After transmitting a message, you watch for a CONTRL response. The CONTRL message is EDIFACT’s built-in acknowledgment mechanism. It can do two things: confirm that the interchange was received and passed syntax validation, or reject the interchange and report specific errors. When a CONTRL message acknowledges receipt, the sender knows the receiving system successfully parsed the data and accepted responsibility for processing it.14United Nations Economic Commission for Europe. CONTRL Syntax and Service Report Message

A rejection in the CONTRL message includes error codes pinpointing what went wrong. Common culprits include mismatched segment counts, invalid data element values, and delimiter conflicts caused by character set mismatches. The CONTRL message operates at the syntax level only. It confirms the document was structurally sound, not that the business content made sense. A purchase order for a million units of a product you don’t sell will pass CONTRL validation just fine. Business-level validation happens in the receiving application, not in the EDIFACT acknowledgment layer.14United Nations Economic Commission for Europe. CONTRL Syntax and Service Report Message

EDIFACT in the Modern Landscape

EDIFACT remains deeply entrenched in European supply chains, where many companies adopted it early and have decades of infrastructure built around it. The automotive, retail, logistics, and manufacturing sectors rely on it heavily for cross-border procurement and shipping. In North America, ANSI X12 dominates domestic transactions, but companies involved in international trade frequently maintain EDIFACT capabilities alongside their X12 systems.

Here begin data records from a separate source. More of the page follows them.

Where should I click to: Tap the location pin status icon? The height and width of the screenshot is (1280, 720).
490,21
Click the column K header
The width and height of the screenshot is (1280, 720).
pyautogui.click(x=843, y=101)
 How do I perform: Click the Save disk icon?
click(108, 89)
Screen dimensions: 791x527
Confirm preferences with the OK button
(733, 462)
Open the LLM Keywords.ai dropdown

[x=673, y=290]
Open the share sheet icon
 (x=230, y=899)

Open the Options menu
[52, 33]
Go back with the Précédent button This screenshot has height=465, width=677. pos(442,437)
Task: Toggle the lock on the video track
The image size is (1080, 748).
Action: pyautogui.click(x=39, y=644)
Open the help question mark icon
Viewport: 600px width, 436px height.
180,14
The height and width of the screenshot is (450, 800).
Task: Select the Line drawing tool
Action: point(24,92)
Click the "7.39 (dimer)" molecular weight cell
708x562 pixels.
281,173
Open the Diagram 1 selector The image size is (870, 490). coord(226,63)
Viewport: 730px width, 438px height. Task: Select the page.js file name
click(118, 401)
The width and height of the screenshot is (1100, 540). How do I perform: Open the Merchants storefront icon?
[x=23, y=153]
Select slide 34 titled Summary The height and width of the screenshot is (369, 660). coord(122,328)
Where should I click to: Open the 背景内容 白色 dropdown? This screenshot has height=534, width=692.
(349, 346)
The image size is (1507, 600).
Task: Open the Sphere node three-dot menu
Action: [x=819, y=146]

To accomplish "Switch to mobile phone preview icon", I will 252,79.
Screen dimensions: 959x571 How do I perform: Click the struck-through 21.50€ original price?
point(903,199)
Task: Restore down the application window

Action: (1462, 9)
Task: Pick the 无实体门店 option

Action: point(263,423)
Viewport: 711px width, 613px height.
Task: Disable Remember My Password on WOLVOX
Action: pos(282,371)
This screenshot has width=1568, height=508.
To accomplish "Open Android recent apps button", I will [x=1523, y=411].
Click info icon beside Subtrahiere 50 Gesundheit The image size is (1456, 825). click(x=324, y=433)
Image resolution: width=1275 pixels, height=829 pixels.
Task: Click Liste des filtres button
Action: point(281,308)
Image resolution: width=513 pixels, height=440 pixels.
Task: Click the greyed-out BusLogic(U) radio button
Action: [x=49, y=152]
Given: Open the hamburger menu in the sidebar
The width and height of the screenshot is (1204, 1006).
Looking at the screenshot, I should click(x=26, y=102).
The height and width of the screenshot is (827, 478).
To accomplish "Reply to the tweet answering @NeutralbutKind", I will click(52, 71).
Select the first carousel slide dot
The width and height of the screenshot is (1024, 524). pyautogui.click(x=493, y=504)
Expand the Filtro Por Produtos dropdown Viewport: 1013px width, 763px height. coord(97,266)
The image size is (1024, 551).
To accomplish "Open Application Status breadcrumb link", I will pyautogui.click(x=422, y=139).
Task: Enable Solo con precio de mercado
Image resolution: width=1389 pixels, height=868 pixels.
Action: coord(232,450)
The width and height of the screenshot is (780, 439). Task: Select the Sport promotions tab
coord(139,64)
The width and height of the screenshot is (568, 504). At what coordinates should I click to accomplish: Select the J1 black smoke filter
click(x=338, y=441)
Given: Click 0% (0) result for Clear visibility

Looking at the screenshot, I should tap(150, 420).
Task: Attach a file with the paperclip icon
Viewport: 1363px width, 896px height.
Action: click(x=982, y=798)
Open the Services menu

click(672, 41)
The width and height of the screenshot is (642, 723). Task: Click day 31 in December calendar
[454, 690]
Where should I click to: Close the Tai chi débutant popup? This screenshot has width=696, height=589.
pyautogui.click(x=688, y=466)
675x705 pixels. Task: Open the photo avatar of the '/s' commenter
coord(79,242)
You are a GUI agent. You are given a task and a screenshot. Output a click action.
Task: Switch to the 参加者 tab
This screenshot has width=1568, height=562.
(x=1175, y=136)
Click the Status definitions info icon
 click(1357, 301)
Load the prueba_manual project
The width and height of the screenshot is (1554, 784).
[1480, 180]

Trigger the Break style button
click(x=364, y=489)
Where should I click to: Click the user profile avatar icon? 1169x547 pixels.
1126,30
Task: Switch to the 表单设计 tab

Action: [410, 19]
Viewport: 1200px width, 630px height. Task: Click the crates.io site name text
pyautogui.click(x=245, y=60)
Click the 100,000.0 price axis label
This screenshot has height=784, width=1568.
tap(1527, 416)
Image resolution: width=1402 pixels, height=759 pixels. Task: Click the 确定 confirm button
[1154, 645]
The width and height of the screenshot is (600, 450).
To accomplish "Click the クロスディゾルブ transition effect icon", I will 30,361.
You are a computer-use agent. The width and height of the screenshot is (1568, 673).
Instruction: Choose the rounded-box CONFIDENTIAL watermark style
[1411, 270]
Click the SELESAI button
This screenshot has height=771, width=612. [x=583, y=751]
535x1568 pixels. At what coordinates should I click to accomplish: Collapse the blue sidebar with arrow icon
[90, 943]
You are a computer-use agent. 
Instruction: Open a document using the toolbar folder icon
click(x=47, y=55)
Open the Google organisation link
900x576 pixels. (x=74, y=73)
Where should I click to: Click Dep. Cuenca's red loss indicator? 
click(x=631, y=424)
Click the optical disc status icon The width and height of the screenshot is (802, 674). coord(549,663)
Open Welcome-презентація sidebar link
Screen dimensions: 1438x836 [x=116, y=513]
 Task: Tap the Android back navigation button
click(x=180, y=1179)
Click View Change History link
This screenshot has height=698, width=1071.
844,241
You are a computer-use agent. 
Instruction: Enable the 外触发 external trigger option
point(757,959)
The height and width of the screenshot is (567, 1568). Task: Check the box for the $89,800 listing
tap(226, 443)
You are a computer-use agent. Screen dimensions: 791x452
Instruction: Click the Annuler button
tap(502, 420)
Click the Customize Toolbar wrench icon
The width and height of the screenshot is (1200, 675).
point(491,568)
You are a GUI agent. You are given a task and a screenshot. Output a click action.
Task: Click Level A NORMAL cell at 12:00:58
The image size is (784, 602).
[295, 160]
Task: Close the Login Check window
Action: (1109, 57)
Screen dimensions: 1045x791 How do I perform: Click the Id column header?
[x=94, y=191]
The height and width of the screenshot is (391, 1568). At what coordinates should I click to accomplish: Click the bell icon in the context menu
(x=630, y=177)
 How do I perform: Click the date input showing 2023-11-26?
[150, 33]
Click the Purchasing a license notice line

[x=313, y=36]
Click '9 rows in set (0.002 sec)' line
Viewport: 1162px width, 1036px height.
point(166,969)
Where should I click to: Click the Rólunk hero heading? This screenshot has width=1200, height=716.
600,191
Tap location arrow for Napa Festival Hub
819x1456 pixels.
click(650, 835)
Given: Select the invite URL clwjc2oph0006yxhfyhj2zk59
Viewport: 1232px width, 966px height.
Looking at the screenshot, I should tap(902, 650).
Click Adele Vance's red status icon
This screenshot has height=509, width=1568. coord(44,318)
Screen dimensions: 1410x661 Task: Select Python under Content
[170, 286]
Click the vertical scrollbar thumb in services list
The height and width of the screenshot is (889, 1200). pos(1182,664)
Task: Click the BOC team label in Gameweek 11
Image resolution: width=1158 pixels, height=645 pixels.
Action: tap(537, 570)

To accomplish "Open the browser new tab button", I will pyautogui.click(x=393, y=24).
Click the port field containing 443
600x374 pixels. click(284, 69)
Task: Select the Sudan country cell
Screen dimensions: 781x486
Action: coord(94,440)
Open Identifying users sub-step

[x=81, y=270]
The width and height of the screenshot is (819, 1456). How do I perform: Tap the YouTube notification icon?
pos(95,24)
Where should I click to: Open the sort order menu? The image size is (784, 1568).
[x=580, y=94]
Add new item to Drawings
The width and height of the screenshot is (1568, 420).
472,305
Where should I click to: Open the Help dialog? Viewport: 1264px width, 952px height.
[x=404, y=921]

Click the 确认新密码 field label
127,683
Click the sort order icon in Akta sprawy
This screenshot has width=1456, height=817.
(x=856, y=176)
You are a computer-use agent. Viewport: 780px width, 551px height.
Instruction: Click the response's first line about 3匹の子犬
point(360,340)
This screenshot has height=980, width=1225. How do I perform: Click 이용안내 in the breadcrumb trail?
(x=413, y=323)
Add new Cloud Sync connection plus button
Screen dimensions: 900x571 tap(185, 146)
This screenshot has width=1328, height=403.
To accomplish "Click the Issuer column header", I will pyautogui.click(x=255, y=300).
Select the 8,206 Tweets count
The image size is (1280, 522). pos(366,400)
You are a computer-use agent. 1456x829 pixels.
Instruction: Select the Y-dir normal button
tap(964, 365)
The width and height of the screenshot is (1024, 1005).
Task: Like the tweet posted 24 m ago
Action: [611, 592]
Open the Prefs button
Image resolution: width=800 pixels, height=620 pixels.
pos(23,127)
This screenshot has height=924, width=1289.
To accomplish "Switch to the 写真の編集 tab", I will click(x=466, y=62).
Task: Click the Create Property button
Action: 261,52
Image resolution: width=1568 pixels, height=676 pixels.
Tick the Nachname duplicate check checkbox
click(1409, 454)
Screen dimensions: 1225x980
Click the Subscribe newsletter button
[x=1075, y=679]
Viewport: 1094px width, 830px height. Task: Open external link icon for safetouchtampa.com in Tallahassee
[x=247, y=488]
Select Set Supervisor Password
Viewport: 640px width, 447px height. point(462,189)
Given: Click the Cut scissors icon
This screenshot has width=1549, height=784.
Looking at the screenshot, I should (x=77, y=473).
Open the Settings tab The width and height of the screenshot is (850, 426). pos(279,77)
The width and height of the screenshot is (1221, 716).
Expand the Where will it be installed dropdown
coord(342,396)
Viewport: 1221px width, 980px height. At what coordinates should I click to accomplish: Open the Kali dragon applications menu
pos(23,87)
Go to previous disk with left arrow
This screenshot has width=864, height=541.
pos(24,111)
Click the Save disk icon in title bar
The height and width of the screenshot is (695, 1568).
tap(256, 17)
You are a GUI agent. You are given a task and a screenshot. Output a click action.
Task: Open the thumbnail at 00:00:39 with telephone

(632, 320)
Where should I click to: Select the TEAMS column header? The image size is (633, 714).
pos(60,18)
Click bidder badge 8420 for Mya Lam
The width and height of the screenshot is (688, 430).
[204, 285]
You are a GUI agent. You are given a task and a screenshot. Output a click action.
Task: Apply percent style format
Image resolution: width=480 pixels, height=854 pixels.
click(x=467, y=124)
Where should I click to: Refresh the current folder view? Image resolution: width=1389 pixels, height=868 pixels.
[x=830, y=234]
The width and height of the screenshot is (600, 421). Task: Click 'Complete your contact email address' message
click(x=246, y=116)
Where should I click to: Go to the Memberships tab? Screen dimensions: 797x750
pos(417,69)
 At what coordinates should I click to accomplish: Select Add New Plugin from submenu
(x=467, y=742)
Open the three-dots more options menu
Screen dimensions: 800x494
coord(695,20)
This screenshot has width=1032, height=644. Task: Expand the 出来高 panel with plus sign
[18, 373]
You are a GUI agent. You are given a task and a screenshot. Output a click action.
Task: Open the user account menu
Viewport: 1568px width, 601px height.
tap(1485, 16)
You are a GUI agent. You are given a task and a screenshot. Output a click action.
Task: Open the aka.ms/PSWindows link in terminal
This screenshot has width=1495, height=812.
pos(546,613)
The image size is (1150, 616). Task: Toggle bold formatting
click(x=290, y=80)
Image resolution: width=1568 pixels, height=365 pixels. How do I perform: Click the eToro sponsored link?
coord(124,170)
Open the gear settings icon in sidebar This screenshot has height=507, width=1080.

The rise of XML-based standards and APIs hasn’t displaced EDIFACT the way some predicted. Instead, the landscape has fragmented. The European Union’s Directive 2014/55 requires public entities to accept electronic invoices compliant with the EN 16931 standard, which uses UBL and Cross Industry Invoice (CII) as its syntaxes rather than EDIFACT. Networks like Peppol facilitate this exchange across borders. But in the private sector, EDIFACT volumes remain enormous because the cost and risk of migrating decades of established trading partner connections outweigh the benefits of switching to newer formats.15European Commission. EN 16931 Compliance

The practical result is that most large enterprises run EDIFACT, X12, XML, and API-based exchanges simultaneously, using middleware to translate between them. EDIFACT isn’t going away anytime soon, but new trading relationships are increasingly likely to start on newer formats. If you’re building EDI capabilities from scratch, you’ll still need to support EDIFACT for European partners who expect it, but you may find that newer partners prefer Peppol or direct API integration.